Il ne pouvait plus reculer. Ce que la cohésion de la tribu du Printemps Sacré lui avait semblé exiger devenait encore plus indispensable. Il ne serait pas roi des rois sans alliances profitables, et gratifiantes, avec des chefs de tribus ou de clans prestigieux. Il l'avait retourné cent et mille fois dans sa tête. Il n'y avait pas d'alternative à sa présente décision. Il avait beau être le maître de sa famille, avec tous les droits sur ceux qui vivaient sous son toit, il n'avait jamais joué un despote, donnant des ordres absurdes ou injustes pour le seul plaisir d'étaler sa puissance. Il adopterait pourtant cette conduite dès le point du jour. Ce serait sa première épreuve... qu'il aurait eu tant de plaisir à refuser, mais accepterait, quoi qu'il lui en coûte. Il était trop tard. Pour prix de son ambition, il s'était voué aux dieux. L'abandon des joies de l'homme du commun en était le prix.

« Quelle querelle, au fond, ai-je avec Kleworegs ? Quel mal m'a-t-il fait, quelle force me pousse à lui battre froid, à lui témoigner de la haine ? »

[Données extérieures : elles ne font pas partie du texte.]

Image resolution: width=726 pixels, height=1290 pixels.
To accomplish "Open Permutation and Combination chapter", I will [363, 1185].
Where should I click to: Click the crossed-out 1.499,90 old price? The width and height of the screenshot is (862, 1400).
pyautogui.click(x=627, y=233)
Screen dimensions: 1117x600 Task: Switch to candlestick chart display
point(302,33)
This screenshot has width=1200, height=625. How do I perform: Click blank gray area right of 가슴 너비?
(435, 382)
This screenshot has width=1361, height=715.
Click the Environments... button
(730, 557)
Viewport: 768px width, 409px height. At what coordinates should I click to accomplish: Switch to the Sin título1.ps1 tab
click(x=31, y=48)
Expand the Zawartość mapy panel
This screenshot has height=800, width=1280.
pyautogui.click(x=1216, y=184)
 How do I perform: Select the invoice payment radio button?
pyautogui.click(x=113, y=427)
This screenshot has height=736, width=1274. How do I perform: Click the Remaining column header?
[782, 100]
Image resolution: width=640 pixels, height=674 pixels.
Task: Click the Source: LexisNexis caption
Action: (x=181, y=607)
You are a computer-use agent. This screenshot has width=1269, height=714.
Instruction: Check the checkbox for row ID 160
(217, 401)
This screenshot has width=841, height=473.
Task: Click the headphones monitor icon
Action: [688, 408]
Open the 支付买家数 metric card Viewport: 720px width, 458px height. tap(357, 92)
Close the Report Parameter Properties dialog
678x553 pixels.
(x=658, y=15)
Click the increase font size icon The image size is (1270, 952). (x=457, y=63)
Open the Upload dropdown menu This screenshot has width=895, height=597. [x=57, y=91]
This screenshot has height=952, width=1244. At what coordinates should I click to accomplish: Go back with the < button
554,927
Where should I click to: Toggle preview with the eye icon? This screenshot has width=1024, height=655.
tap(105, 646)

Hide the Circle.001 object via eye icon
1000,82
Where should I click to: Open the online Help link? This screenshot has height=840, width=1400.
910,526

Depuis qu'il était rentré sous son chariot pour dormir, sans se préoccuper de jouir de la douceur de la nuit, Belonsis ne cessait de se poser la question. Il revivait les derniers temps. Il n'avait aucune raison de se plaindre du haut roi, mille de se réjouir de la mort de Thonronsis, son prédécesseur et l'ennemi juré de Kleworegs. Qui, chaque fois qu'ils se croisaient, l'avait salué avec amabilité, si ce n'est lui ? Qui n'avait jamais répugné à lui demander son avis ? Qui lui avait toujours, malgré son jeune âge, témoigné son respect ? Rien à voir avec la morgue de Thonronsis, son arrogance, son mépris. Ce n'est pas Kleworegs qui l'aurait traité de petit imbécile, chaque fois qu'il prétendait exposer son opinion, pas Kleworegs qui lui aurait ordonné de se taire ou, au mieux, après avoir sollicité ses conseils, marqué qu'il était décidé à n'en tenir aucun compte. Non, il n'aimait guère son cousin. Kleworegs avait au moins cette rare vertu de l'en avoir débarrassé, et de lui avoir permis de devenir roi des chasseurs de loups. Tout bien pesé, il l'aurait plutôt, s'il l'avait pu, et s'il avait été libre, remercié. C'est là que le bât blessait.